**Stated problem**
Decide whether each of these statements agrees with the worked solution that follows, answering yes or no and quoting the words of the solution that settle it. 1. The method replaces y in the second equation with the expression given by the first equation. 2. The second equation gives y in terms of x. 3. After the substitution, the equation still contains two variables.
::: Page extract
Question

Solve each system by any method, if possible. If a system is inconsistent or if the equations are dependent, state this.$$\left\{\begin{array}{l} y=-2 x-165 \\ x=\frac{2}{3} y+5 \end{array}\right.$$

Answer

**step1 Substitute the first equation into the second equation**

The first equation provides an expression for y in terms of x. We can substitute this expression into the second equation to eliminate y and create an equation with only x.

Given equation 1: $$y = -2x - 165$$

Given equation 2: $$x = \frac{2}{3}y + 5$$

Substitute the expression for y from equation 1 into equation 2:

$$x = \frac{2}{3}(-2x - 165) + 5$$

**step2 Solve the equation for x**

Now we have an equation with only one variable, x. We need to simplify and solve for x.
::::::
::: Provided information
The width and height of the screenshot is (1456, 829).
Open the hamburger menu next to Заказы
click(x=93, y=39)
::::::
::: Provided information
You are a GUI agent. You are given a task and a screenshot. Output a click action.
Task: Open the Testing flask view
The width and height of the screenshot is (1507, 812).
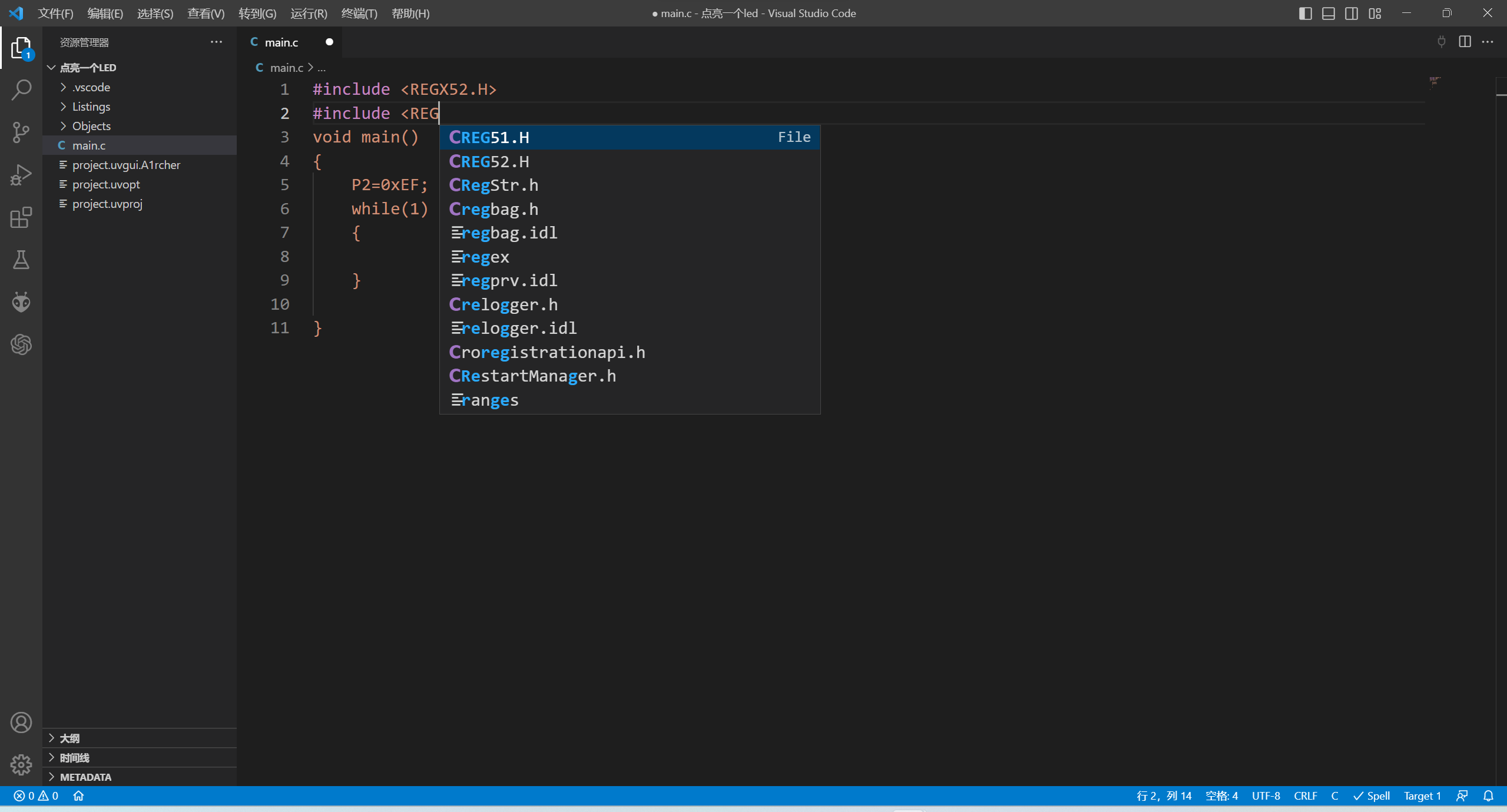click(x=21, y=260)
::::::
**The solution**
1. Yes: "Substitute the expression for y from equation 1 into equation 2"
2. No: "The first equation provides an expression for y in terms of x."
3. No: "Now we have an equation with only one variable, x."